### WRITTEN EXERCISE
Substitute "Command" for "Instruction" everywhere in the rows below, and leave everything else unchanged.

━━━━━━━━━━━━━━━━━━━━

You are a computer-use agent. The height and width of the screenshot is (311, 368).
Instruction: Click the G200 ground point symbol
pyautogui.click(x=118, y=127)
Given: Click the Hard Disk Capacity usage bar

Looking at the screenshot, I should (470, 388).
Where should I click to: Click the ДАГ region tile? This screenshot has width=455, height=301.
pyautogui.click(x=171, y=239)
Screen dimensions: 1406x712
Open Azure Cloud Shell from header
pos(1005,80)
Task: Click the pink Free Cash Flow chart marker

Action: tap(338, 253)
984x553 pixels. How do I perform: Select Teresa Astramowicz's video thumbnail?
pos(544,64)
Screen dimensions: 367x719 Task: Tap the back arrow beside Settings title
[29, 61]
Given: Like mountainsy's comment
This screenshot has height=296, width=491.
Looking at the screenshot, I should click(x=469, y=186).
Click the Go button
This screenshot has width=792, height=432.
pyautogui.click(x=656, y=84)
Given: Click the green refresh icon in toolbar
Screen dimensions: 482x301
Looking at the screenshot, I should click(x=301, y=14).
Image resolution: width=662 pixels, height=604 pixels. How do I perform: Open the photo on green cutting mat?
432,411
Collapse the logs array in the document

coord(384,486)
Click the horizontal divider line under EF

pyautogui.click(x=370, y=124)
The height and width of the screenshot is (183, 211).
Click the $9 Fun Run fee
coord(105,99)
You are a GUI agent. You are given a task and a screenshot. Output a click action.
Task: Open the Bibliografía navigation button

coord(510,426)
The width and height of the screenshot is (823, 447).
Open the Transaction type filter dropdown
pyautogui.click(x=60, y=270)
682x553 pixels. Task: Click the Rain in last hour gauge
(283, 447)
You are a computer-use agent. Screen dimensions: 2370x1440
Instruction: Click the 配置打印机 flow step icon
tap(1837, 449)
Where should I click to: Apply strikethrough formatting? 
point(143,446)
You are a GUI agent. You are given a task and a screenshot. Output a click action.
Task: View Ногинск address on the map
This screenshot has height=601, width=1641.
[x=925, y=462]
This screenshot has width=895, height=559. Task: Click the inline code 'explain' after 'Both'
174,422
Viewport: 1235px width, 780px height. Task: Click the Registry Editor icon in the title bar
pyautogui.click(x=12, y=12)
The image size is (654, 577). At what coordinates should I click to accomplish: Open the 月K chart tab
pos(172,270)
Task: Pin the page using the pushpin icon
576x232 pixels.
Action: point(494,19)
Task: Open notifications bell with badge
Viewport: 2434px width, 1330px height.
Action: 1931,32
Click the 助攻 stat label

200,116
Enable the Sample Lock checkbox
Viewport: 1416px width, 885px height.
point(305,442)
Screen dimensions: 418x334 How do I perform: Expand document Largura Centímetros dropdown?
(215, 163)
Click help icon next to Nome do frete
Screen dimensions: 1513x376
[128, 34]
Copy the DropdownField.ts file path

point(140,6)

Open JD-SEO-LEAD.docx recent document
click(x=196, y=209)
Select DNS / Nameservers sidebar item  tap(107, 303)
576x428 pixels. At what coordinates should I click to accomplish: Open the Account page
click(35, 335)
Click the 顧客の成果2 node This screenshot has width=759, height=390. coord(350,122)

━━━━━━━━━━━━━━━━━━━━

### WRITTEN SOLUTION
You are a computer-use agent. The height and width of the screenshot is (311, 368).
Command: Click the G200 ground point symbol
pyautogui.click(x=118, y=127)
Given: Click the Hard Disk Capacity usage bar

Looking at the screenshot, I should (470, 388).
Where should I click to: Click the ДАГ region tile? This screenshot has width=455, height=301.
pyautogui.click(x=171, y=239)
Screen dimensions: 1406x712
Open Azure Cloud Shell from header
pos(1005,80)
Task: Click the pink Free Cash Flow chart marker

Action: tap(338, 253)
984x553 pixels. How do I perform: Select Teresa Astramowicz's video thumbnail?
pos(544,64)
Screen dimensions: 367x719 Task: Tap the back arrow beside Settings title
[29, 61]
Given: Like mountainsy's comment
This screenshot has height=296, width=491.
Looking at the screenshot, I should click(x=469, y=186).
Click the Go button
This screenshot has width=792, height=432.
pyautogui.click(x=656, y=84)
Given: Click the green refresh icon in toolbar
Screen dimensions: 482x301
Looking at the screenshot, I should click(x=301, y=14).
Image resolution: width=662 pixels, height=604 pixels. How do I perform: Open the photo on green cutting mat?
432,411
Collapse the logs array in the document

coord(384,486)
Click the horizontal divider line under EF

pyautogui.click(x=370, y=124)
The height and width of the screenshot is (183, 211).
Click the $9 Fun Run fee
coord(105,99)
You are a GUI agent. You are given a task and a screenshot. Output a click action.
Task: Open the Bibliografía navigation button

coord(510,426)
The width and height of the screenshot is (823, 447).
Open the Transaction type filter dropdown
pyautogui.click(x=60, y=270)
682x553 pixels. Task: Click the Rain in last hour gauge
(283, 447)
You are a computer-use agent. Screen dimensions: 2370x1440
Command: Click the 配置打印机 flow step icon
tap(1837, 449)
Where should I click to: Apply strikethrough formatting? 
point(143,446)
You are a GUI agent. You are given a task and a screenshot. Output a click action.
Task: View Ногинск address on the map
This screenshot has height=601, width=1641.
[x=925, y=462]
This screenshot has width=895, height=559. Task: Click the inline code 'explain' after 'Both'
174,422
Viewport: 1235px width, 780px height. Task: Click the Registry Editor icon in the title bar
pyautogui.click(x=12, y=12)
The image size is (654, 577). At what coordinates should I click to accomplish: Open the 月K chart tab
pos(172,270)
Task: Pin the page using the pushpin icon
576x232 pixels.
Action: point(494,19)
Task: Open notifications bell with badge
Viewport: 2434px width, 1330px height.
Action: 1931,32
Click the 助攻 stat label

200,116
Enable the Sample Lock checkbox
Viewport: 1416px width, 885px height.
point(305,442)
Screen dimensions: 418x334 How do I perform: Expand document Largura Centímetros dropdown?
(215, 163)
Click help icon next to Nome do frete
Screen dimensions: 1513x376
[128, 34]
Copy the DropdownField.ts file path

point(140,6)

Open JD-SEO-LEAD.docx recent document
click(x=196, y=209)
Select DNS / Nameservers sidebar item  tap(107, 303)
576x428 pixels. At what coordinates should I click to accomplish: Open the Account page
click(35, 335)
Click the 顧客の成果2 node This screenshot has width=759, height=390. coord(350,122)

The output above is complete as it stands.